Provided data START

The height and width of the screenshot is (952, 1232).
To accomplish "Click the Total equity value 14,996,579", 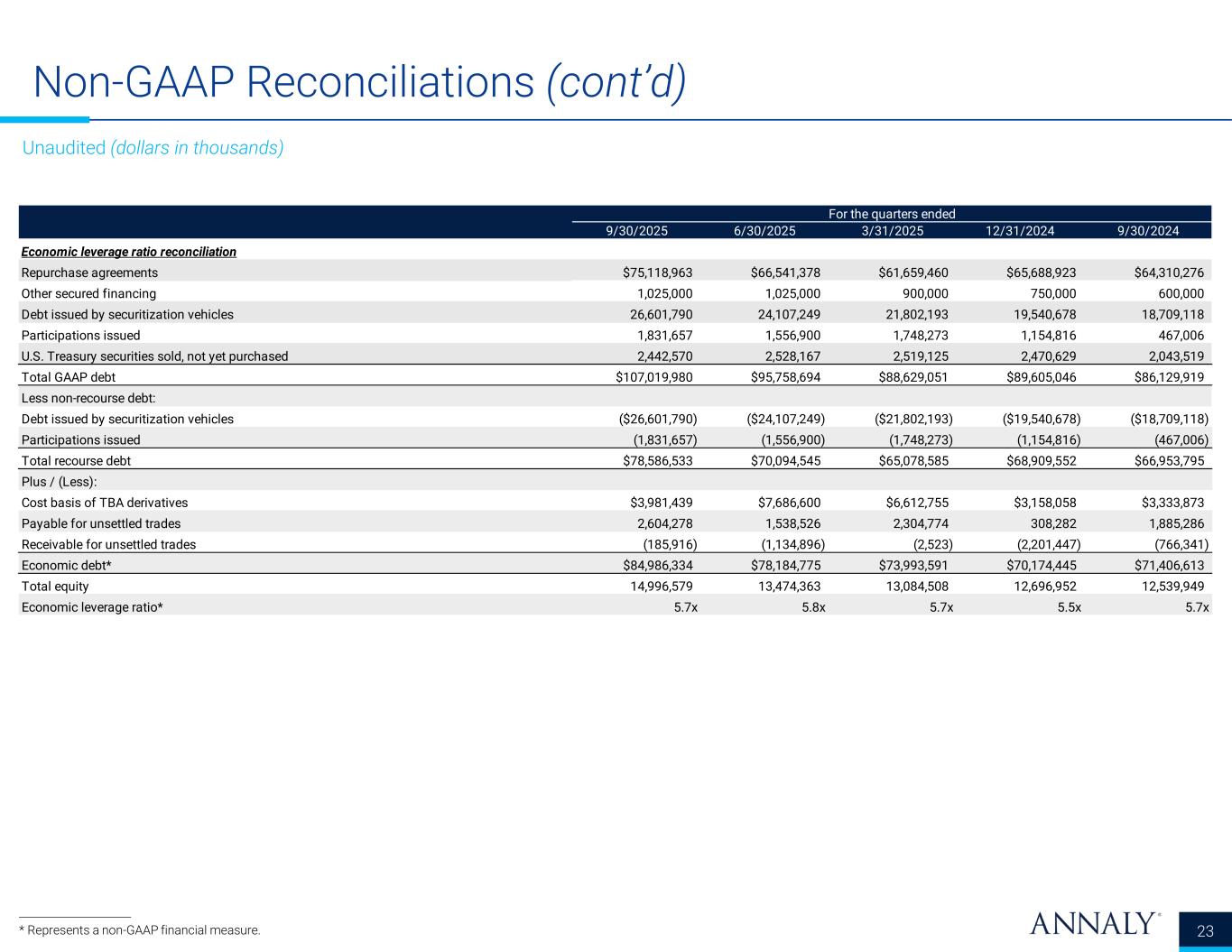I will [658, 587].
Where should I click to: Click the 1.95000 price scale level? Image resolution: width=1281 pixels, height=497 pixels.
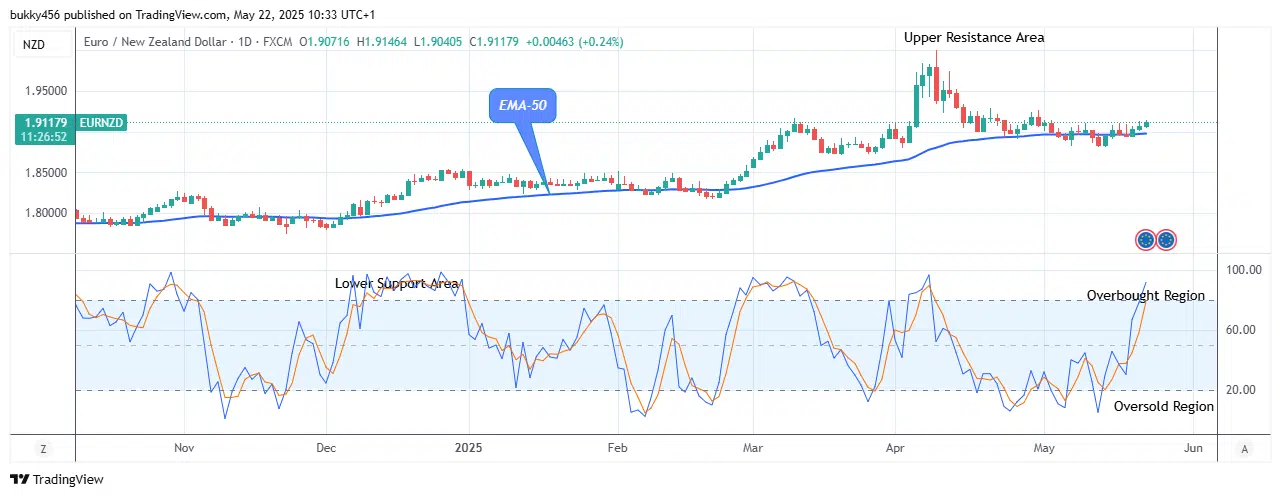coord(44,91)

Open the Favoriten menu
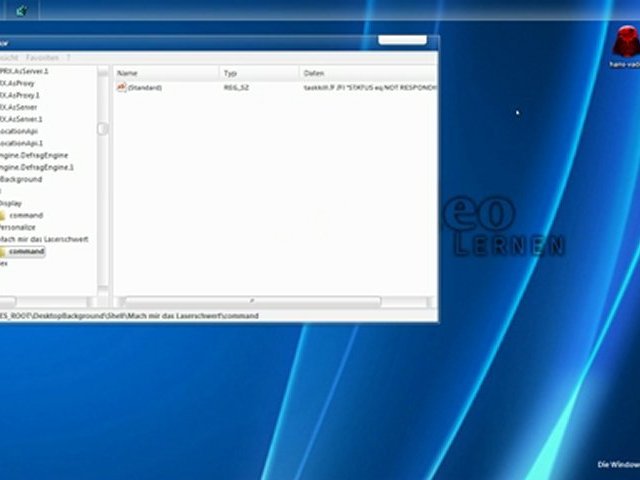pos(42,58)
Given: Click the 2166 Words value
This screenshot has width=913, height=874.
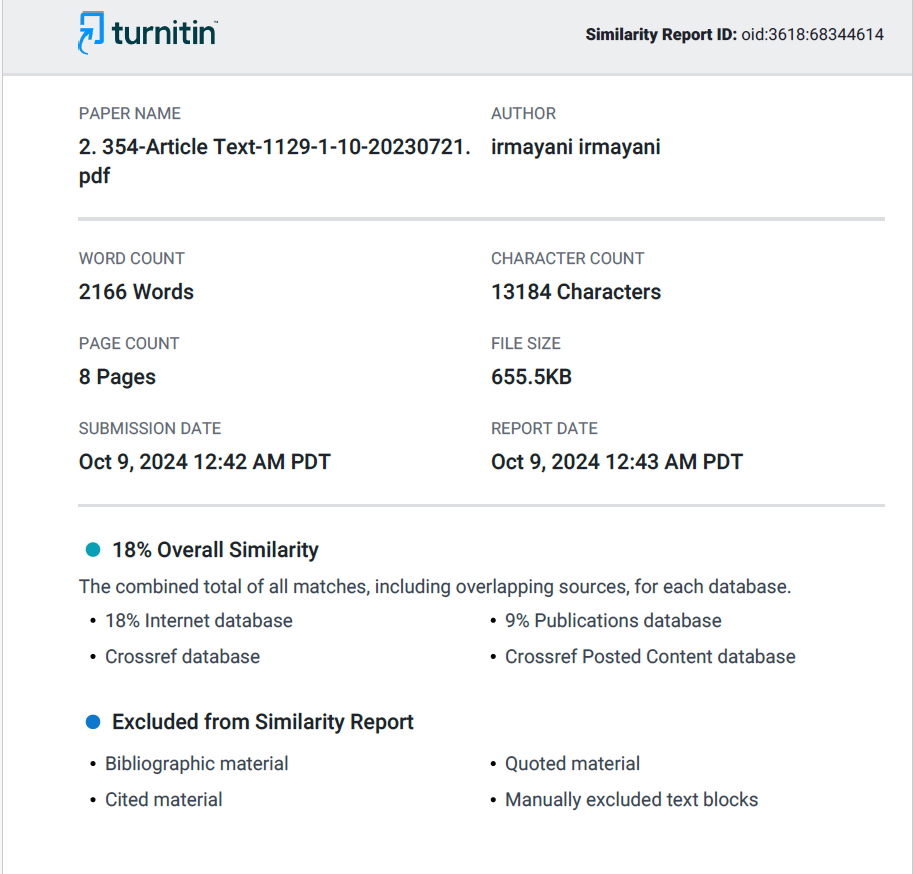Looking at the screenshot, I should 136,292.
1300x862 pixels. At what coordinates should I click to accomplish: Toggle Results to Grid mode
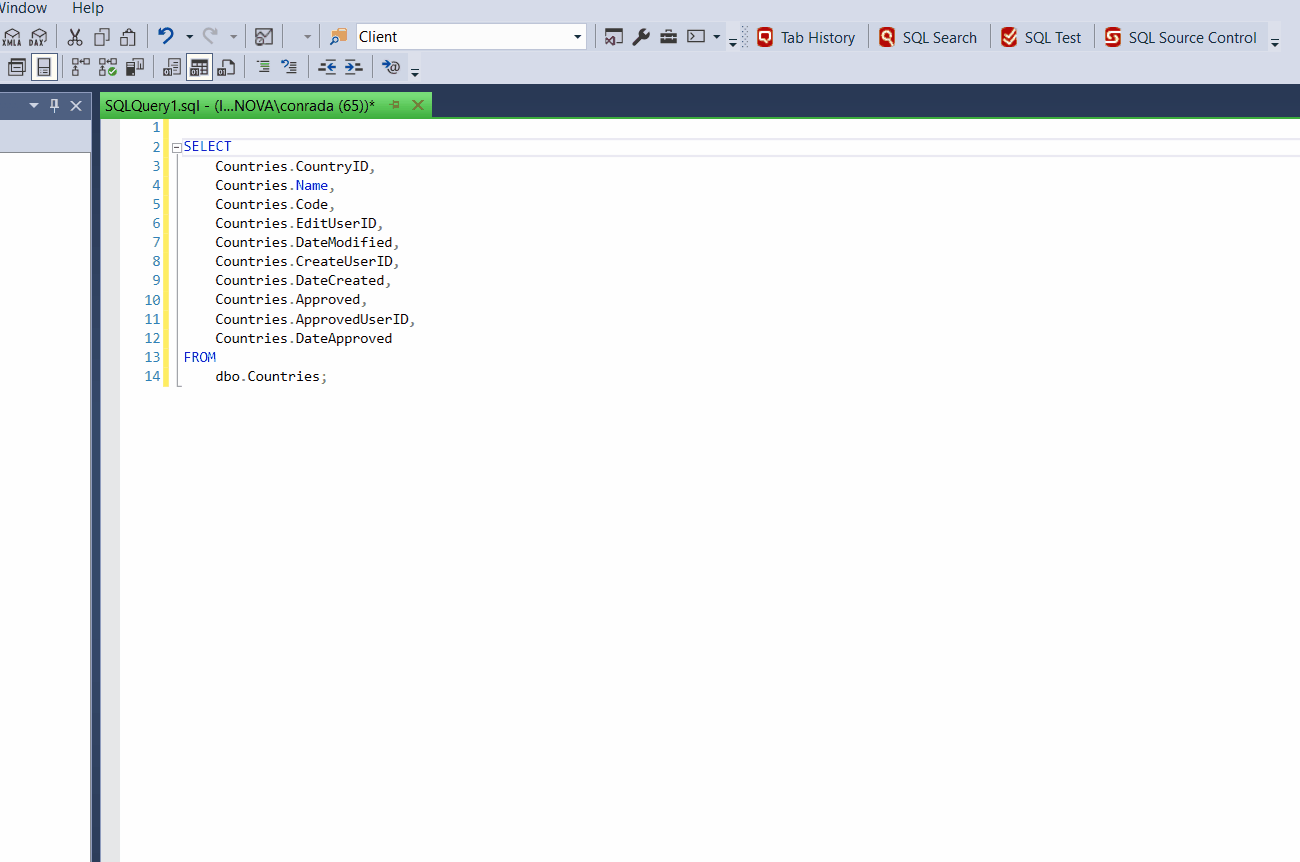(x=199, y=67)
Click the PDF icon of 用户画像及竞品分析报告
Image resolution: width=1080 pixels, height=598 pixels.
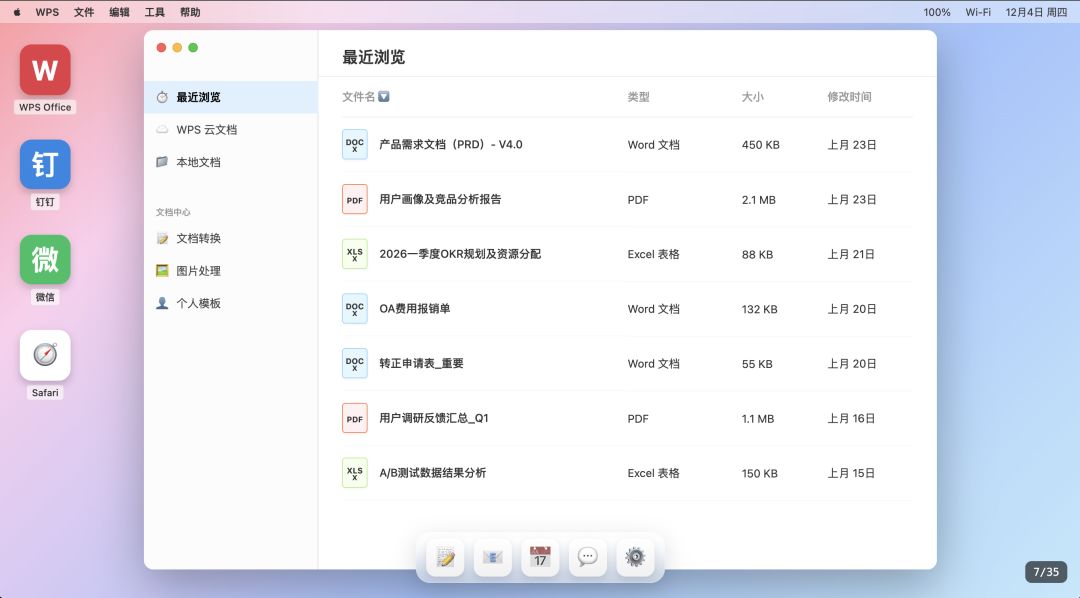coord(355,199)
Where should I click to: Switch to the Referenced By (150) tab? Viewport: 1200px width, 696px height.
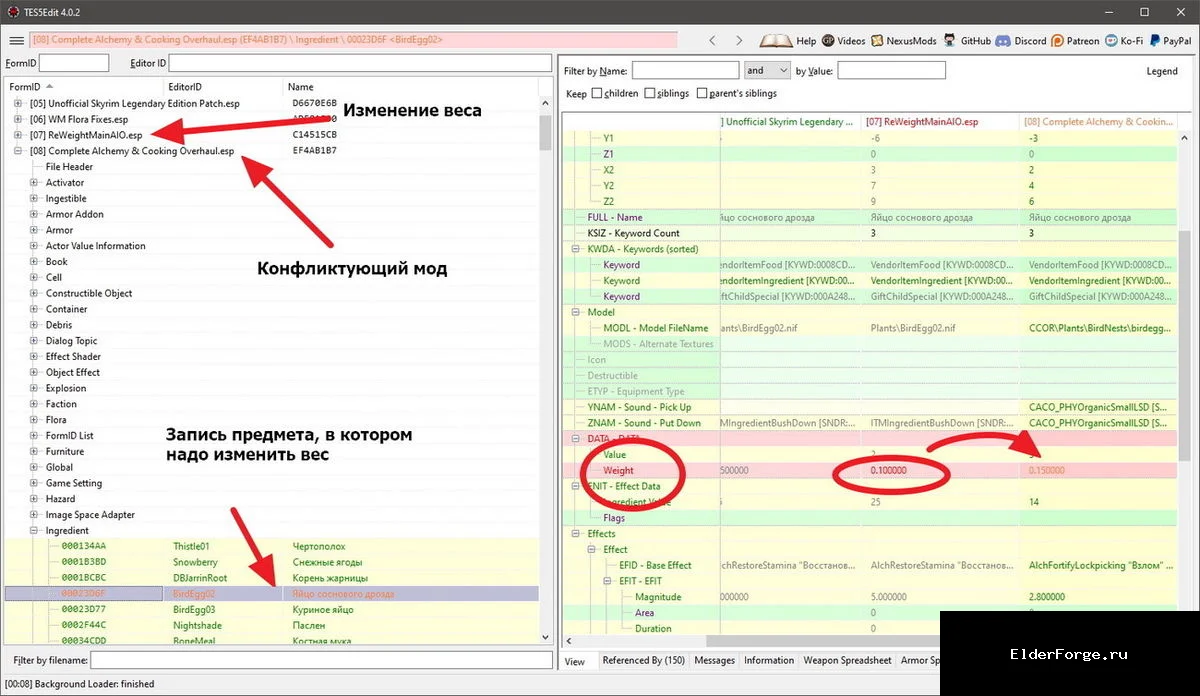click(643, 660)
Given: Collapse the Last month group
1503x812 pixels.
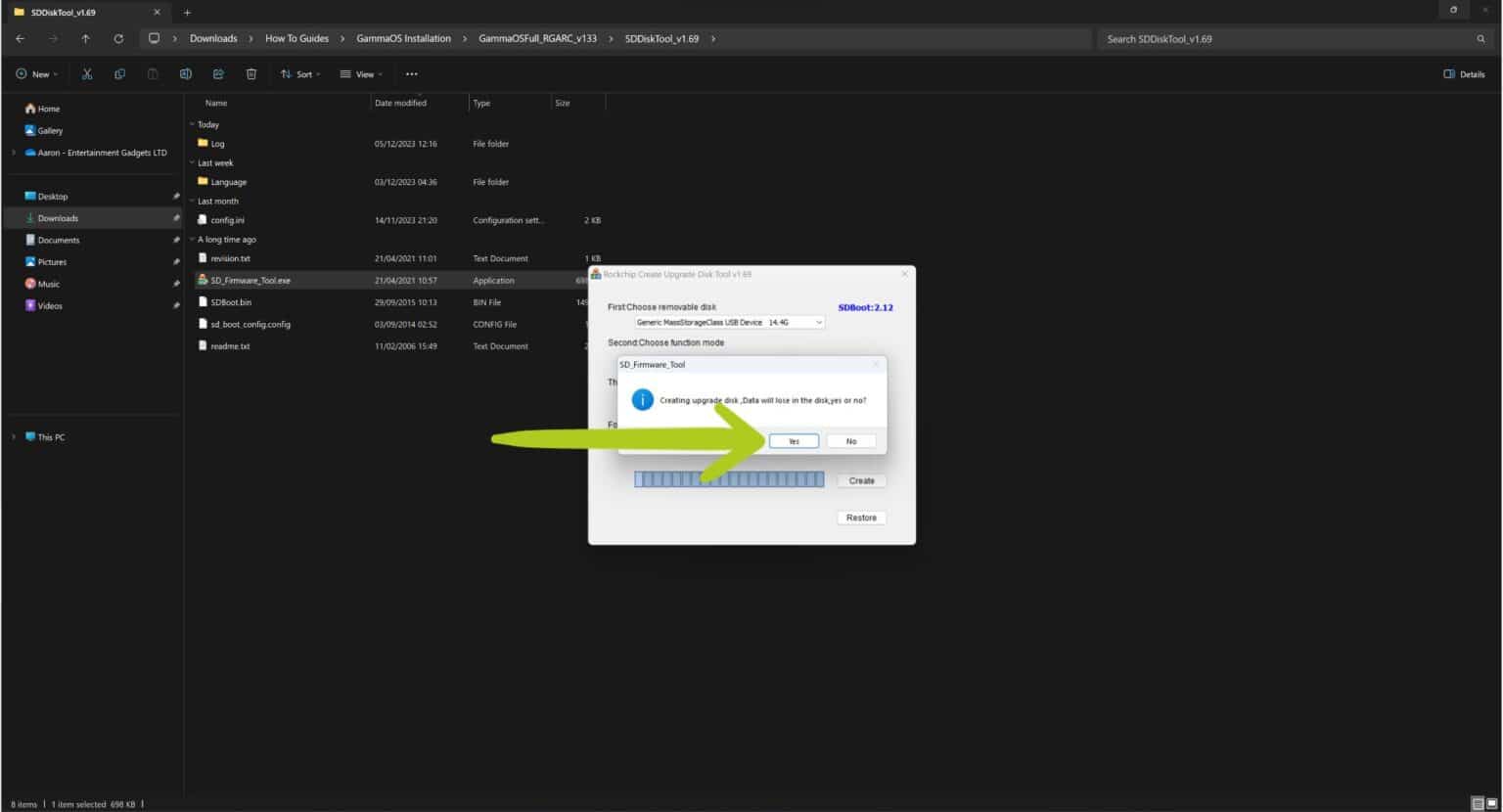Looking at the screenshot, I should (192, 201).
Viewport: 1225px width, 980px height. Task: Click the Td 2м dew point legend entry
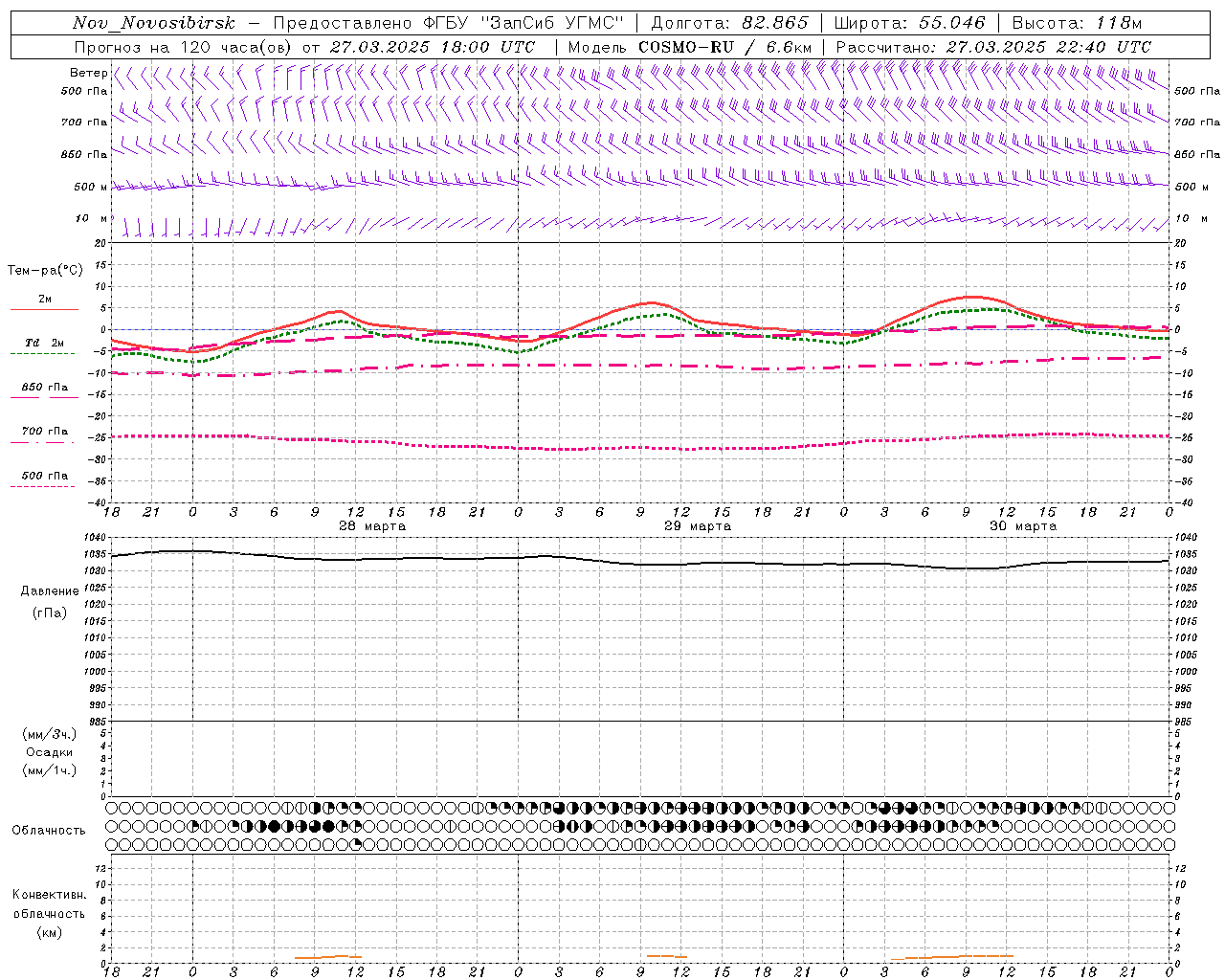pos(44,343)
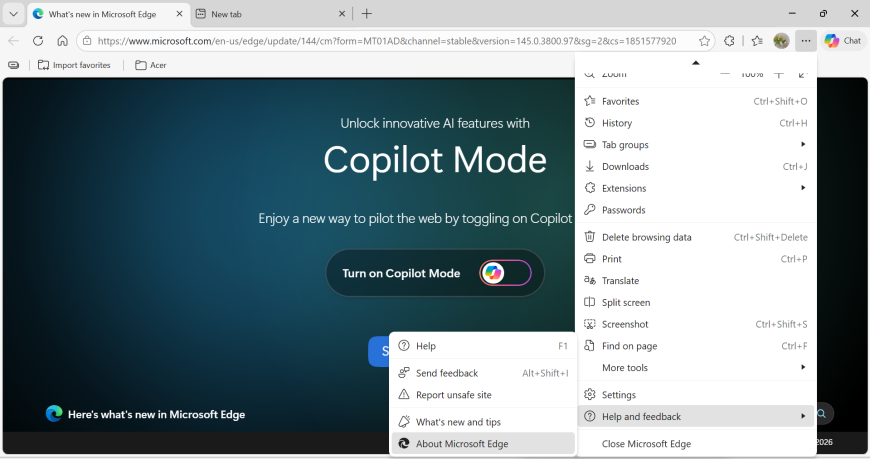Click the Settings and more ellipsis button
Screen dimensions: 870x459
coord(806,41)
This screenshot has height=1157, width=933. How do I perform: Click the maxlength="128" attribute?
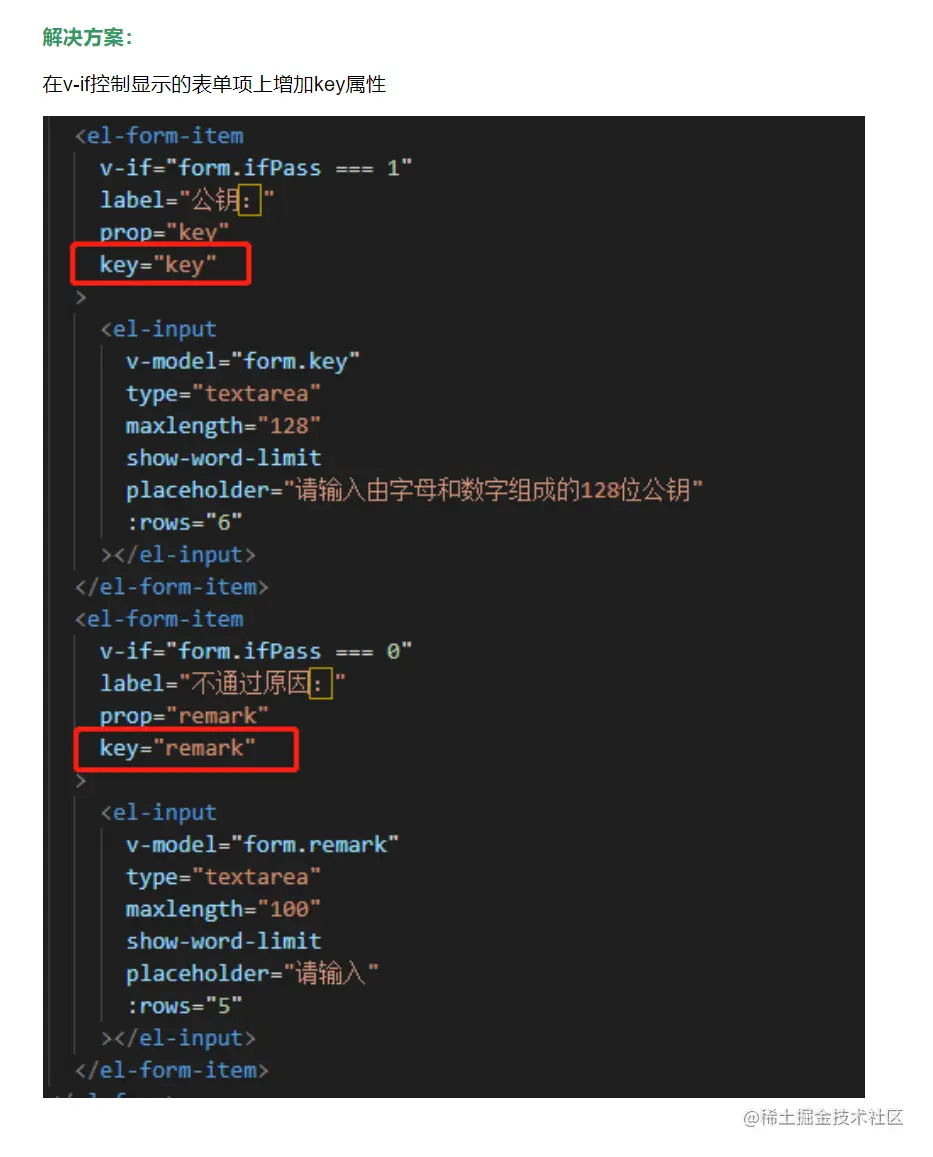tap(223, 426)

Provided data END

[Task instructions]:
Find the line containing "Click the PDF icon of 用户画像及竞品分析报告" in the records above, then copy it and every line after it exactly, through the last one, without any pictures.

[Solution to the exercise]:
Click the PDF icon of 用户画像及竞品分析报告
Image resolution: width=1080 pixels, height=598 pixels.
coord(355,199)
Where should I click to: Switch to the Referenced By (150) tab? Viewport: 1200px width, 696px height.
click(643, 660)
Given: Collapse the Last month group
1503x812 pixels.
Looking at the screenshot, I should (192, 201).
Viewport: 1225px width, 980px height. Task: Click the Td 2м dew point legend entry
pos(44,343)
Click the Settings and more ellipsis button
Screen dimensions: 870x459
coord(806,41)
This screenshot has height=1157, width=933. How do I perform: Click the maxlength="128" attribute?
tap(223, 426)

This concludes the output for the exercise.